* [Extract to read]:
Now we evaluate the sign of $$f''(x)$$ at the critical points $$x = \alpha_0 + n\pi$$. We know that at these points, $$\cos x = 0.3 \sin x$$. Substitute this relationship into $$f''(x)$$.

$$f''(x) = e^{-0.3x}[-0.91 \sin x - 0.6 (0.3 \sin x)]$$

$$f''(x) = e^{-0.3x}[-0.91 \sin x - 0.18 \sin x]$$

$$f''(x) = e^{-0.3x}[-1.09 \sin x]$$

Since $$e^{-0.3x}$$ is always positive, the sign of $$f''(x)$$ depends only on the sign of $$-\sin x$$. Remember that $$\alpha_0 = \arctan\left(\frac{10}{3}\right)$$ is in the first quadrant, so $$\sin \alpha_0 > 0$$.

Case 1: Local Maxima (when $$f''(x) < 0$$)

This occurs when $$-\sin x < 0$$, which means $$\sin x > 0$$. For $$x = \alpha_0 + n\pi$$, $$\sin x > 0$$ when $$n$$ is an even integer (i.e., $$n = 2k$$ for some integer $$k$$). In this case, $$\sin(\alpha_0 + 2k\pi) = \sin \alpha_0 > 0$$. Thus, $$f''(x) = e^{-0.3x}[-1.09 \sin \alpha_0] < 0$$.

Case 2: Local Minima (when $$f''(x) > 0$$)

This occurs when $$-\sin x > 0$$, which means $$\sin x < 0$$. For $$x = \alpha_0 + n\pi$$, $$\sin x < 0$$ when $$n$$ is an odd integer (i.e., $$n = 2k+1$$ for some integer $$k$$). In this case, $$\sin(\alpha_0 + (2k+1)\pi) = -\sin \alpha_0 < 0$$. Thus, $$f''(x) = e^{-0.3x}[-1.09 (-\sin \alpha_0)] = e^{-0.3x}[1.09 \sin \alpha_0] > 0$$.

Therefore, the values of $$x$$ for local maxima and local minima are:

$$Local \ Maxima: x = \arctan\left(\frac{10}{3}\right) + 2k\pi, \text{ for any integer } k$$

$$Local \ Minima: x = \arctan\left(\frac{10}{3}\right) + (2k+1)\pi, \text{ for any integer } k$$

## Question1.b:

**step1 Analyze the definition of a periodic function**

A function $$f(x)$$ is periodic if there exists a positive constant $$T$$ (called the period) such that $$f(x+T) = f(x)$$ for all $$x$$ in the domain of $$f$$. This means the function's graph repeats itself exactly over intervals of length $$T$$.

* [Request a]:
Update the location data records by replacing "screenshot" with "image" wherever it occurs, changing nothing else. Leave the pictures out of your answer.

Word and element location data

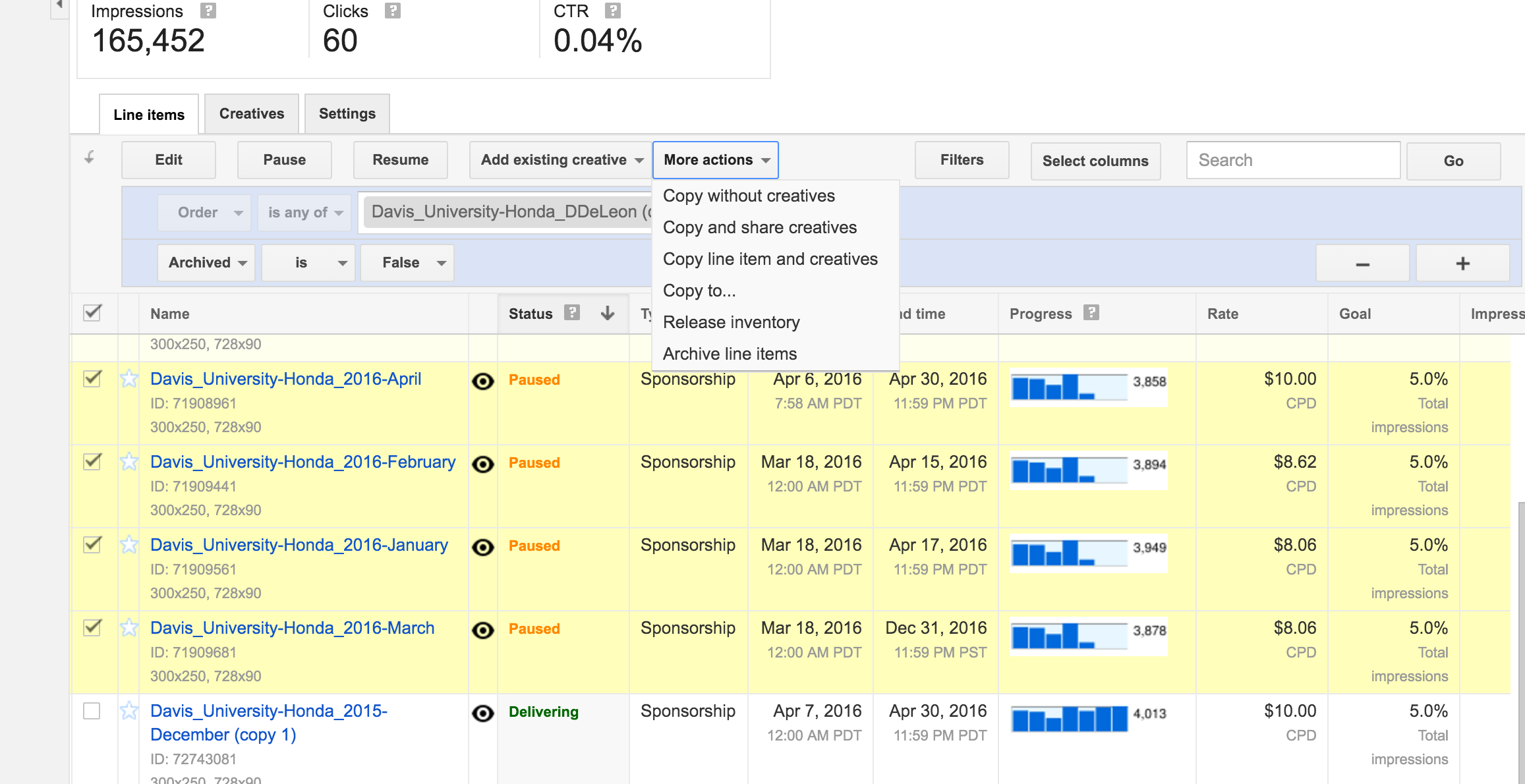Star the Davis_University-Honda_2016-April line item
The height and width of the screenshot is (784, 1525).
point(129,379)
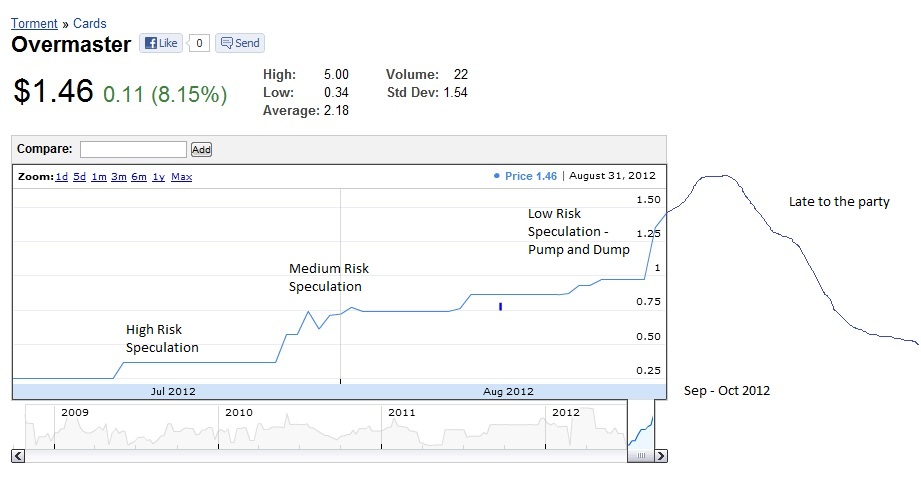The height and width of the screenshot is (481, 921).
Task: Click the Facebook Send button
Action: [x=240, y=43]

* [Request b]:
Write the next part of the worked solution on local extrema and periodic functions, starting after its final sentence.

* [Task result a]:
Star the Davis_University-Honda_2016-April line item
The height and width of the image is (784, 1525).
point(129,379)
The height and width of the image is (481, 921).
Task: Click the Facebook Send button
Action: [x=240, y=43]

* [Task result b]:
**step2 Determine if $$f(x)$$ meets the periodic function criteria**

Let's consider the given function $$f(x)=e^{-0.3 x} \sin x$$. If it were periodic with period $$T$$, then we would have:

$$e^{-0.3(x+T)} \sin(x+T) = e^{-0.3x} \sin x$$

We can rewrite the left side as:

$$e^{-0.3x} e^{-0.3T} \sin(x+T) = e^{-0.3x} \sin x$$

Dividing both sides by $$e^{-0.3x}$$ (which is never zero), we get:

$$e^{-0.3T} \sin(x+T) = \sin x$$

For this equation to hold for all values of $$x$$, two conditions must be met. First, the sine component must be periodic, meaning $$\sin(x+T) = \sin x$$. This implies that $$T$$ must be a multiple of $$2\pi$$, so $$T = 2k\pi$$ for some positive integer $$k$$. Second, the exponential factor $$e^{-0.3T}$$ must be equal to 1. This means:

$$e^{-0.3T} = 1$$

For this to be true, the exponent must be zero:

$$-0.3T = 0$$

$$T = 0$$

However, for a function to be periodic, its period $$T$$ must be a positive constant ($$T > 0$$). Since we found that $$T$$ must be $$0$$ for the exponential term to be 1, this contradicts the requirement that $$T > 0$$. Therefore, there is no positive value $$T$$ for which $$f(x+T) = f(x)$$ for all $$x$$. The term $$e^{-0.3x}$$ causes the amplitude of the oscillations to continuously decrease as $$x$$ increases, which is a characteristic of a damped oscillation, not a periodic function. Thus, $$f(x)$$ is not a periodic function.

## Question1.c:

**step1 Identify key features for sketching the graph**

To sketch the graph of $$f(x)=e^{-0.3 x} \sin x$$, we identify its key features:

1. **x-intercepts**: The function crosses the x-axis when $$f(x) = 0$$. Since $$e^{-0.3x}$$ is never zero, this occurs when $$\sin x = 0$$. This happens at $$x = n\pi$$ for any integer $$n$$, including $$0, \pm\pi, \pm2\pi, ...$$.
2. **Behavior as $$x \to \infty$$**: As $$x$$ approaches infinity, $$e^{-0.3x}$$ approaches $$0$$. Since $$\sin x$$ oscillates between -1 and 1, the product $$e^{-0.3x} \sin x$$ will also approach $$0$$. This means the x-axis ($$y=0$$) is a horizontal asymptote as $$x \to \infty$$.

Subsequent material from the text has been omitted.